Fifty years ago, the dynamic events surrounding the first Earth Day reflected how environmental issues could rapidly mobilize new publics for radical reform and institutional action. Indeed, the small organization created to nationally coordinate the first Earth Day took the name Environmental Action. Denis Hayes, the then-twenty-five-year-old national coordinator for Environmental Action, announced on Earth Day, “We are building a movement … a movement that values people more than technology, people more than political boundaries and political ideologies, people more than profit.” This exuberance for a new kind of environmental movement, according to historian John McNeill, arose “in a context of countercultural critique of any and all established orthodoxies.” But, at its root, Earth Day—and the concomitant flowering of concern for Spaceship Earth and all travelers on it—constituted “a complaint against economic orthodoxy.” According to McNeil, “It was a critique of the faith of economists and engineers, and their programs to improve life on earth.” For new adherents to this ecological insight, the popularity of Earth Day’s events contributed collectively to “a general sense that things were out of whack and business as usual was responsible.” That all sounds terribly familiar today.

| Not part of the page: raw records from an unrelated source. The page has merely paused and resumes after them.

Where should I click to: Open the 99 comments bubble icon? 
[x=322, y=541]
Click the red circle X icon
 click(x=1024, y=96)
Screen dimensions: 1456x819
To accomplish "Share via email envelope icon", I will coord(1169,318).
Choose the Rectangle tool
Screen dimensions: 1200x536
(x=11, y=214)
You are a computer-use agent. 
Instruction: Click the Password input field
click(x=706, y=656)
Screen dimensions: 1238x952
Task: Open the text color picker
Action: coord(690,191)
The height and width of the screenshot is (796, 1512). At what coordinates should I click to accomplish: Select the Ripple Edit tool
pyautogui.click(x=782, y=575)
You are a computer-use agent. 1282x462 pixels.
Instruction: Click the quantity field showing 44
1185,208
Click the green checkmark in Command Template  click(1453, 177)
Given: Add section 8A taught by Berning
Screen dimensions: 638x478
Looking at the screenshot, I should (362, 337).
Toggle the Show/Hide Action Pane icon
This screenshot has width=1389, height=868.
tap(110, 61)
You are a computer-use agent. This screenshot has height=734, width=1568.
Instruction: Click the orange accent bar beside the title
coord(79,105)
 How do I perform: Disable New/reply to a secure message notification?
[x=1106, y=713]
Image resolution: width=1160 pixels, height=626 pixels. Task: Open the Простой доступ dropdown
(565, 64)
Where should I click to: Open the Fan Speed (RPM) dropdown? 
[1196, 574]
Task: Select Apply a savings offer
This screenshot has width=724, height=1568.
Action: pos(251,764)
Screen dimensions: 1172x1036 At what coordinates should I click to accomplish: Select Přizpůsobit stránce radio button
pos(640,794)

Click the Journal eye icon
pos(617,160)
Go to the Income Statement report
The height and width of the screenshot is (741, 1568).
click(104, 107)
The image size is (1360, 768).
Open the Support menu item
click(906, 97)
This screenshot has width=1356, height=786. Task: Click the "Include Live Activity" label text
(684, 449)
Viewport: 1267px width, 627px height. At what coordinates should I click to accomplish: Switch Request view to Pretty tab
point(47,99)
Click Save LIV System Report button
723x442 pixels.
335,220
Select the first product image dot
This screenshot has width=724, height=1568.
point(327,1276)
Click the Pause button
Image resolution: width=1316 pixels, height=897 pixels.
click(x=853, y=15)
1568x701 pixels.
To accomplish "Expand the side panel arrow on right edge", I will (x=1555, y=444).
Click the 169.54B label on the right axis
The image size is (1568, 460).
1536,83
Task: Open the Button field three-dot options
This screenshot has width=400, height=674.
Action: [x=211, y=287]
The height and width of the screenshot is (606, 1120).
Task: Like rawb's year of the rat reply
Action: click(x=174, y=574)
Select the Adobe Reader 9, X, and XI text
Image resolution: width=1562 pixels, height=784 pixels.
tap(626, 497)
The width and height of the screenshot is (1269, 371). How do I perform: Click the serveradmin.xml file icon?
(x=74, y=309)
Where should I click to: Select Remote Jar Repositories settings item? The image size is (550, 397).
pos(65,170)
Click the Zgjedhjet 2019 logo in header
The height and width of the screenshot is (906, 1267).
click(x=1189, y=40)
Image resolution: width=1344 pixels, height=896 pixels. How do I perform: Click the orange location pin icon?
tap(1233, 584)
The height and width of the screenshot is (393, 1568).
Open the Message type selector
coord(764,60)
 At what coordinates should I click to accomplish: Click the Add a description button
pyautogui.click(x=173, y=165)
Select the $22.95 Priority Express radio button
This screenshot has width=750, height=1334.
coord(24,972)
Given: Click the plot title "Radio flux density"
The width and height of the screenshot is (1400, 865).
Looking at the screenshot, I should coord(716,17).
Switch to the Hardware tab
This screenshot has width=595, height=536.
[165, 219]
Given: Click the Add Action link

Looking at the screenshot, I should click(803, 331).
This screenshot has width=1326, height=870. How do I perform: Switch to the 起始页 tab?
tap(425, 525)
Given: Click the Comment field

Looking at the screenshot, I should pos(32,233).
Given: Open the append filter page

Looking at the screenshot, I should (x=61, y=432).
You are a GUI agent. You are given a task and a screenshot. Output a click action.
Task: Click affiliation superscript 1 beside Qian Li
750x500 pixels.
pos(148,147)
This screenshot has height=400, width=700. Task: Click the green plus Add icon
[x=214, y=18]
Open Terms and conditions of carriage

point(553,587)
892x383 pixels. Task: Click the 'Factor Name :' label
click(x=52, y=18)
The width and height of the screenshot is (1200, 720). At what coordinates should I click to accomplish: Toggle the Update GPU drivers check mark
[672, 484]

This year, on the golden anniversary of Earth Day, life all across the planet is out of whack and business as usual has come to a sudden stop. From climate change to the novel coronavirus to the deteriorating condition of American politics, a slew of increasingly complex and interconnected problems affect us all. But perhaps, this moment—like the one in 1970—offers a unique opportunity to think how we might begin things anew. Perhaps, as René Dubos advised on the first Earth Day in April 1970, we in 2020 can “take time to reevaluate what is needed for quality of life, to sift and sort alternatives … to look in a new way at what the future could be like, and then devise plans for making it so.” May it be so. May you help make it so.